Sunday, July 27, 2008

Dapur



Saya bukanlah Rudi Choiruddin yang luwes meracik makanan dari berbagai bahan yang keliahatannya tidak perlu menjadi sangat perlu dan menarik untuk di santap.

Saya hanyalah seorang penikmat makan, yang kalau sudah masuk area dapur harus menghasilkan sesuatu untuk dimasukan ke dalam perut alias wajib makan!

Sering, begitu masuk area jajahan, tidak ada sesuatu yang bisa dimakan. Kecewa? Tentunya. Solusinya? Sesuai dengan prinsip awal, masuk = hasil.

Saya pun mulai sering mencoba kreasi masakan sendiri demi kenyamanan perut dan prinsip.

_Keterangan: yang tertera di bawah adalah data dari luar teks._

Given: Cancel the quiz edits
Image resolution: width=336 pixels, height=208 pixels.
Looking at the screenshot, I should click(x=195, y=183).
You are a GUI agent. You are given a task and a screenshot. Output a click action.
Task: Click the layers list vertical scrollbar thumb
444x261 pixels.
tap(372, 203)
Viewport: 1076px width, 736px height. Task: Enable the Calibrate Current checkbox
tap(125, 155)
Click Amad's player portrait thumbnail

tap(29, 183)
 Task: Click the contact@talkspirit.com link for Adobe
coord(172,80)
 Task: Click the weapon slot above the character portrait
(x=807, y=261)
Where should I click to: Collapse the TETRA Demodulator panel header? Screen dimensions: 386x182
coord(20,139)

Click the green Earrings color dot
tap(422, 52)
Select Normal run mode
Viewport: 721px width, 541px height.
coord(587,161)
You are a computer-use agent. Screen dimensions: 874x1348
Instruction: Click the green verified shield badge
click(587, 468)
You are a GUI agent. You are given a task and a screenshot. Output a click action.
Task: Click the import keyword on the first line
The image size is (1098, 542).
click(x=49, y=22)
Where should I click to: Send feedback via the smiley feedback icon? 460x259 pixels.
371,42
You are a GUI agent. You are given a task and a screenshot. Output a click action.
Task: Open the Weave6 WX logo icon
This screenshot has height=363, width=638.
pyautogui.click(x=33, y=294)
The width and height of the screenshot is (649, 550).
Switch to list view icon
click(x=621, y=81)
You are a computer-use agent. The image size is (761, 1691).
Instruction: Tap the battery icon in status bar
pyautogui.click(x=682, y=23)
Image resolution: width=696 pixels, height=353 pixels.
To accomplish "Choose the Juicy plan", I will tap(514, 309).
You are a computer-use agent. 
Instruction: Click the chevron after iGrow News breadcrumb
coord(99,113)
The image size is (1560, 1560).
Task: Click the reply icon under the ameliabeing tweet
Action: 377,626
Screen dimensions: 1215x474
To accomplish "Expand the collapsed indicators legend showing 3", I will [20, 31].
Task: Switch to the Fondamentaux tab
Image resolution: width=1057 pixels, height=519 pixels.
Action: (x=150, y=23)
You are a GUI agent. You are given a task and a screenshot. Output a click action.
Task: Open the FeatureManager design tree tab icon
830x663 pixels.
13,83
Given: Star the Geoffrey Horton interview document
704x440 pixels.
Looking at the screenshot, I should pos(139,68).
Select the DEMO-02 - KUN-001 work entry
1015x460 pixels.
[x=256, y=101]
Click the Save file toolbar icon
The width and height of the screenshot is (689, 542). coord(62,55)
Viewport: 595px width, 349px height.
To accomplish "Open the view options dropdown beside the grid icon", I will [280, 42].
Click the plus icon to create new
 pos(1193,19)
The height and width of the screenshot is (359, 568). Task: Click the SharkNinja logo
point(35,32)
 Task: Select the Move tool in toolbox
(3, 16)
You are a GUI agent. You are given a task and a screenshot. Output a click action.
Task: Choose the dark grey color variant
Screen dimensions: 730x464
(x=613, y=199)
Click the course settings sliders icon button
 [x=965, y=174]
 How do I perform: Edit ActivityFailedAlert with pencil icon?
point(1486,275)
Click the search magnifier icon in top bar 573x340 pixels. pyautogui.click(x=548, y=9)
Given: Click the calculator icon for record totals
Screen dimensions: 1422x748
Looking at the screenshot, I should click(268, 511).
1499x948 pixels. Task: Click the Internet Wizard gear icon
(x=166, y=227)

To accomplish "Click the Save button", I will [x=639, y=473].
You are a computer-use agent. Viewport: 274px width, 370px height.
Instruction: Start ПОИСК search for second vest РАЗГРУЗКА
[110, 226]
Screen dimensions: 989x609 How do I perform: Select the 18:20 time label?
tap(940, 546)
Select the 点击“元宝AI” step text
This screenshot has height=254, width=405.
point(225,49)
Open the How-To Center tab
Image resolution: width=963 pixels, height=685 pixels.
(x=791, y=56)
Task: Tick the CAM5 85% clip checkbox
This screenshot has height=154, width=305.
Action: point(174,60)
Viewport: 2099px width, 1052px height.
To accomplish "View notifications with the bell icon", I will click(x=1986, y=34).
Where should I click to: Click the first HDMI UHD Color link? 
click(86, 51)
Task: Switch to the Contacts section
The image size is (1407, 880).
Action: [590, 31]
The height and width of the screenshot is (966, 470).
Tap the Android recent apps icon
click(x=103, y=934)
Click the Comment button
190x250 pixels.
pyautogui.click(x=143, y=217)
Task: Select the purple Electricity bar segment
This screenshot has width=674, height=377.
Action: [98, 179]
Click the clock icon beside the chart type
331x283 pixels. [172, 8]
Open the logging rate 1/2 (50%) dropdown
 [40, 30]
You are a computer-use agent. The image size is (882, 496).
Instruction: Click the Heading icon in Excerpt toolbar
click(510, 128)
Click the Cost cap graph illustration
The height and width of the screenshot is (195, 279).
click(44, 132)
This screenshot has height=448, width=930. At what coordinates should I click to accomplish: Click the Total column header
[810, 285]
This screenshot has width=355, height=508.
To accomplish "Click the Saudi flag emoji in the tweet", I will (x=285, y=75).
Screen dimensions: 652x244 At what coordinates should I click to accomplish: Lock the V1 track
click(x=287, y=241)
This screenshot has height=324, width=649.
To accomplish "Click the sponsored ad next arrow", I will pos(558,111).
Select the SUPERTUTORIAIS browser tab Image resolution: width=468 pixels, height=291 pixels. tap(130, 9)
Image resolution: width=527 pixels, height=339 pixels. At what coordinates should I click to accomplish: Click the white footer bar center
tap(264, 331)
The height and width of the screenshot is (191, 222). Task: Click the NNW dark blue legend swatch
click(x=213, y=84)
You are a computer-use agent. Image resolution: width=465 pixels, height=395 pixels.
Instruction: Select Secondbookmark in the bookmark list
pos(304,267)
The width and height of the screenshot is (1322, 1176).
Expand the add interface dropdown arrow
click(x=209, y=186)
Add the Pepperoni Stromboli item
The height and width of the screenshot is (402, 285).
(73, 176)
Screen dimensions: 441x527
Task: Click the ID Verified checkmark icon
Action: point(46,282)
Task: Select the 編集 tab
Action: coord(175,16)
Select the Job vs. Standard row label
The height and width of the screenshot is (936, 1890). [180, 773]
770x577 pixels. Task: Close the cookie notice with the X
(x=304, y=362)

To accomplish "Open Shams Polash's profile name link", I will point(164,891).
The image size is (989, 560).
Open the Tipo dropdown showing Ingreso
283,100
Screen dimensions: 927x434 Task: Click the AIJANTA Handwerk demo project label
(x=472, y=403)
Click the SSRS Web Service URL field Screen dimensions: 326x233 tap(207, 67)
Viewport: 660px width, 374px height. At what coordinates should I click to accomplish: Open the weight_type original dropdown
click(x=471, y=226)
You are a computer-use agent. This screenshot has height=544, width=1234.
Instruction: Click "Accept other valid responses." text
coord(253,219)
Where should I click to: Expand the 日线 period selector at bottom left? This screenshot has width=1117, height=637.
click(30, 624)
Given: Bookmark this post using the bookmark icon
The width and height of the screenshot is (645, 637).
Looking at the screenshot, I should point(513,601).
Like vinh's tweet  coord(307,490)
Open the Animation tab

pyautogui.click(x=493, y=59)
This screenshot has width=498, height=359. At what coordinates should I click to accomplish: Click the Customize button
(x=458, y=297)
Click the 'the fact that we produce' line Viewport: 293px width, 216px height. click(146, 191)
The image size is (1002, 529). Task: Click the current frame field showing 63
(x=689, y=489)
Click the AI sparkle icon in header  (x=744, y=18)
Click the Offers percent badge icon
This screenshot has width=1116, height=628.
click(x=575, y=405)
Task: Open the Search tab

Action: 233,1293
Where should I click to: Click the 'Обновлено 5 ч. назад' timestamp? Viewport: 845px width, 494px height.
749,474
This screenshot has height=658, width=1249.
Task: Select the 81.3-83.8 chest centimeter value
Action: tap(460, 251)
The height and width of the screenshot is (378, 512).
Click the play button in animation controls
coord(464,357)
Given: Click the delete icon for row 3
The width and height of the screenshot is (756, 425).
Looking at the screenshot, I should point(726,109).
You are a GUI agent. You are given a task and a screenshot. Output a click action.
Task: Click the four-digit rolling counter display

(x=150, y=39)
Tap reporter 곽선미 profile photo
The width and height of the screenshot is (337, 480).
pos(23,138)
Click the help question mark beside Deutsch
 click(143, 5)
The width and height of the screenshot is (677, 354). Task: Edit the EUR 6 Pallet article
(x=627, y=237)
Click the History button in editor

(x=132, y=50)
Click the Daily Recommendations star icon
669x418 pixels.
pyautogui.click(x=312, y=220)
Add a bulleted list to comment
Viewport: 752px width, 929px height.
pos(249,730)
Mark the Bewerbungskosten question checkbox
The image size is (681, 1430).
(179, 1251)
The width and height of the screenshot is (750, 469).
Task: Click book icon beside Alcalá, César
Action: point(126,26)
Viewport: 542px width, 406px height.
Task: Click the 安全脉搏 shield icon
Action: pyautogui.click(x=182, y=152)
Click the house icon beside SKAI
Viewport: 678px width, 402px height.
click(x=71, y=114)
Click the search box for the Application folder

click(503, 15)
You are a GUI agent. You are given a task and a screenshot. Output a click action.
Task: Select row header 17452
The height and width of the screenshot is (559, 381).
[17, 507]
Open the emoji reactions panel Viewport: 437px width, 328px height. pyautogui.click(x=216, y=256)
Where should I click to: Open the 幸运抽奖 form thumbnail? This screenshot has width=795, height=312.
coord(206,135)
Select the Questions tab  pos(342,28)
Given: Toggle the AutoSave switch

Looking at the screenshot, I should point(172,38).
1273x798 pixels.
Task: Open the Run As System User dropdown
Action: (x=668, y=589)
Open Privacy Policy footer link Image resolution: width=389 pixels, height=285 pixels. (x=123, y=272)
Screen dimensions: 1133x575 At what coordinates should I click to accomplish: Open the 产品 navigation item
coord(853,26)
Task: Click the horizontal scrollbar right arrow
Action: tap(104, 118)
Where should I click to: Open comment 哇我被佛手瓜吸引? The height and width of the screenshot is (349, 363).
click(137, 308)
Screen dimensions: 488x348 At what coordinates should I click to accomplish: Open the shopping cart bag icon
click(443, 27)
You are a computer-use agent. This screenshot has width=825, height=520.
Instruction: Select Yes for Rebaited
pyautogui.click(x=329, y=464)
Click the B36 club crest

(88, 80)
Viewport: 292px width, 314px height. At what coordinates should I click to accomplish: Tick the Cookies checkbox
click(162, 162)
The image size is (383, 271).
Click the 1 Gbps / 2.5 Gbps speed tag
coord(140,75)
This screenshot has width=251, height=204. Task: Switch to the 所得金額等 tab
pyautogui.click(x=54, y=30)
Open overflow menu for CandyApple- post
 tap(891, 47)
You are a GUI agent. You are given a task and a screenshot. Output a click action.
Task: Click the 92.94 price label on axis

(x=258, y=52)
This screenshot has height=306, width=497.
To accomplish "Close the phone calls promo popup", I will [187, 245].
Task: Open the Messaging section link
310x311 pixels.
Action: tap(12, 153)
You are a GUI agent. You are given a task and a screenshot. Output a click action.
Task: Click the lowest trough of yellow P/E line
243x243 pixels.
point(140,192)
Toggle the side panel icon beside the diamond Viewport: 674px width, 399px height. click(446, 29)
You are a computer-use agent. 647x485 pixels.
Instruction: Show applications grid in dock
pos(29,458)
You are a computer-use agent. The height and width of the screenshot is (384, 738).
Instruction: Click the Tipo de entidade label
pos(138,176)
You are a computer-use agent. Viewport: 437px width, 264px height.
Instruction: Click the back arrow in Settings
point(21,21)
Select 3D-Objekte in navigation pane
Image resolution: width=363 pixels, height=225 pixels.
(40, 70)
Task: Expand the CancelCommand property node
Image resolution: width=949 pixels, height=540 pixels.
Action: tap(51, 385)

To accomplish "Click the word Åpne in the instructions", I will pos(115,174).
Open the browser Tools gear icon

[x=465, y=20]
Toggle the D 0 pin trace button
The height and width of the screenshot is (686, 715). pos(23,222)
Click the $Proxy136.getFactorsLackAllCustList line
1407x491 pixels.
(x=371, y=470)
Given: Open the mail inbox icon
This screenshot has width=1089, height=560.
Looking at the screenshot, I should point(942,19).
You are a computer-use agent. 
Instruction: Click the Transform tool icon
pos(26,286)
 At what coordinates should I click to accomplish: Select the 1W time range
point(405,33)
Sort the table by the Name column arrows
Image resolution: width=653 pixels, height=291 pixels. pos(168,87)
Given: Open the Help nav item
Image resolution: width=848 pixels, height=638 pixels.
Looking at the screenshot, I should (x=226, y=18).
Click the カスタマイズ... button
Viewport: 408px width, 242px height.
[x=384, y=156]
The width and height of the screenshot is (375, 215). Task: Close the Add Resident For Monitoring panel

Yang jadi masalah, karena jarang ke dapur untuk berkreasi otomatis ada beberapa isi dapur yang masih terasa asing. Apalagi beberapa bumbu dapur, walau namanya beda tapi bentuknya nyaris mirip. Hasilnya? Saya pun sering salah :

Salah 1
Kejadiannya baru beberapa minggu lalu, niatnya mau bikin telur dadar. Persiapan yang dilakukan pertama ambil telor satu butir. Pecah dan campurkan dengan daun bawang yang sudah digoreng terlebih dahulu. Sebelum dikocok, tambahkan sedikit garam. Setelah itu telur dikocok merata dan di goreng diatas wajan dengan suhu api yang cukup.
Karena agak bingung akhirnya saya asal aja. Setelah cukup garing, saya tiriskan dan siapkan nasi untuk kemudian disantap selagi hangat bersama sambel bacem yang selalu siap di meja makan.
Suapan pertama masih belum terasa ada yang aneh. Mungkin karena terlalu lapar sehingga semua terasa enak. Baru memasuki suapan kelima ada yang aneh. Rasa telur agak manis. Nggak ada rasa asin sama sekali. Padahal sudah saya taburi garam cukup banyak.
Setelah hampir habis, keanehan semakin menjadi. Rasa manisnya semakin kuat. Akhirnya saya stop acara makan, bergegas ke dapur dan langsung mengecek.
Di rak dapur ada tiga item yang mirip. Semuanya berwarna putih dengan tekstur berbentuk butiran halus.Tiga item tadi saya bandingin. Saya teliti dengan seksama. Apa keanehan dari ketiganya.
Lama saya teliti ternyata saya tidak cukup pintar untuk menemukan perbedaan keduanya. Akhirnya solusi bijak, tanya emak apa nama ketiga serbuk putih yang mengacaukan acara makan saya.
“Ini garam, ini micin, ini pemanis pengganti gula untuk bikin es.” Ough?!!! Baru saya bisa tebak ternyata yang saya campurkan ke telur tadi adalah pemanis bukannya garam.

Salah 2
Saya heran, tiap masak emak sepertinya selalu memasukan unsur laos ataupun jahe ke dalamnya. Memang rasa masakan lebih sedap tapi akibatnya juga maknyusss.
Pernah pas lagi laper – lapernya, emak masak cumi. Cuminya kecil – kecil, jadi tanpa harus dipotong langsung dimasak. Cumi kecil kalau dimasak langsung tanpa harus dipotong rasanya lebih nikmat, rasa daging cumi yang empuk bakal terasa asoy di tiap gigitannya.
Lagi enak – enaknya makan, tiba – tiba lidah merasakan sesuatu yang aneh. Bukan rasa cumi kenyal tapi rasa Jahe. Dan benar saja, yang saya makan itu ternyata ranjau biadab yang menyerupai cumi….

Salah 3
Udah lama banget kejadiannya. Agak lupa sih, tapi sepertinya awal – awal masuk SD. Dulu, kebiasaan yang saya lakukan tiap bangun tidur adalah membuka lemari makan dan minum teh yang sudah disediakan emak di gelas kecil.
Seperti hari itu juga. Buka lemari, ambil teh, langsung minum. Glek glek …. Belum sampai setengah gelas langsung saya muntahkan lagi.
Emak yang sedang di dapur kaget dan langsung teriak “Jangan diminum itu minyak goreng!” Ah, telat mak.....
Sejak saat itu tiap minum teh di gelas kecil saya langsung eneq dan ingin muntah. Ingat kejadian beberapa tahun lalu.